Bush supporters have executed a perfect political 180. NOW they are all for impeaching the President, whatever it takes. What are they so fired up about? Deficit spending!* Allowing the Bush tax cuts to expire on schedule at the end of next year! …and/or Glenn Beck’s latest dimwitted conspiracy theory.

Impeach NowNext Wednesday, the right-wing tea bagger movement comes to a full boil with rallies heavily promoted by Faux News, Rush Limbaugh and Michelle Malkin. In Salt Lake City, Reps. Jason Chaffetz and Rob Bishop are scheduled to speak. Stay tuned. There are definite comedic possibilities.

When: April 15, 12:00 pm – 3:00 pm
Where: Federal Building Plaza, 125 South State Street

Think Progress has more.

________
* This is funny for several reasons. Former President Bush inherited a budget surplus, and turned it into a deficit with generous tax cuts for the rich. Then the Bush administration started running new record budget deficits year after year, while the right wing said nothing.

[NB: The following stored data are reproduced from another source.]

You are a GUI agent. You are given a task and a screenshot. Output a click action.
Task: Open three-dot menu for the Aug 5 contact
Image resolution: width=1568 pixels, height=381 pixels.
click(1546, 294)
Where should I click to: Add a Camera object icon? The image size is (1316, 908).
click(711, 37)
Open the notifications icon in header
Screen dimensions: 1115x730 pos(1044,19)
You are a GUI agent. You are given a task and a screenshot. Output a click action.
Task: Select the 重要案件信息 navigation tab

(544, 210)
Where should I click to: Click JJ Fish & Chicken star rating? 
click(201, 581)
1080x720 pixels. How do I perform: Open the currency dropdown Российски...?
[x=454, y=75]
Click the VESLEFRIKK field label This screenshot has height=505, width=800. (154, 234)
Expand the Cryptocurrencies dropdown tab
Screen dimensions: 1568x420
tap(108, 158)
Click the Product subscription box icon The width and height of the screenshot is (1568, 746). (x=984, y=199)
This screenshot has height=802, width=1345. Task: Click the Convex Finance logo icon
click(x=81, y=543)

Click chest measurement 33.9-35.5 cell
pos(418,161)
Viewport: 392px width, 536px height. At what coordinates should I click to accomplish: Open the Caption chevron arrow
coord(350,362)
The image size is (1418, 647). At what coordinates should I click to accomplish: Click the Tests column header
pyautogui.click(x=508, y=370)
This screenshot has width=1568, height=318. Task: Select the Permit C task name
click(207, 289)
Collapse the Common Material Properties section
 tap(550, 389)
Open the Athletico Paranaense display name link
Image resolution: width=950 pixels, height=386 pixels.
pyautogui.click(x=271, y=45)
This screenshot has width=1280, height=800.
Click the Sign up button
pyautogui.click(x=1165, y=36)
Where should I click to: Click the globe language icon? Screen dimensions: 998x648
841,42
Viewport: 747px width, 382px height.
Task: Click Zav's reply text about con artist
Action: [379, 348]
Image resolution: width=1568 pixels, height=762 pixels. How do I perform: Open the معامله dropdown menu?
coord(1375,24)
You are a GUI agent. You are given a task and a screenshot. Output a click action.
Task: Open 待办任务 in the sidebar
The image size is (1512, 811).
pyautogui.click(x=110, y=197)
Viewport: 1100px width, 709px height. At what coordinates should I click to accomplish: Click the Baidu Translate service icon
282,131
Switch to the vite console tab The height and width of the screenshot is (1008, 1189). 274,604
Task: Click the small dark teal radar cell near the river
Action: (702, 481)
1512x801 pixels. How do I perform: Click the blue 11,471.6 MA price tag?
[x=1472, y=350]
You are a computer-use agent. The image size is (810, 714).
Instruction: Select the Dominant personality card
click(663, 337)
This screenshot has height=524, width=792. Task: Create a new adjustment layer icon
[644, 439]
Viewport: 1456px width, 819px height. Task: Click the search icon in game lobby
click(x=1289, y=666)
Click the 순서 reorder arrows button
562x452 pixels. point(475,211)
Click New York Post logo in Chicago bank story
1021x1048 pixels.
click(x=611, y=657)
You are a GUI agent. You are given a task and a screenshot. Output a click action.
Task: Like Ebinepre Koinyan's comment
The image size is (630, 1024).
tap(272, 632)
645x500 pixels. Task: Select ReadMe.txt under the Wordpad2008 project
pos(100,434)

The Republican April Fool’s Day alternative to the Obama administration budget still projects permanent deficits exceeding $500 billion into the future –with even more tax cuts for the wealthiest top five percent.

UPDATE: This morning’s Salt Lake Tribune reports that tea baggers are mailing tea bags to Capitol Hill, much to the consternation of staffers who can’t tell the difference between Lipton and anthrax. The solution? “Virtual tea bags” on teabagcongress.com. “Party like it’s 1773!” (actual slogan, I didn’t make it up).

UPDATE: Surprise! The “grassroots” tea bagger movement is being orchestrated by corporate lobbyists.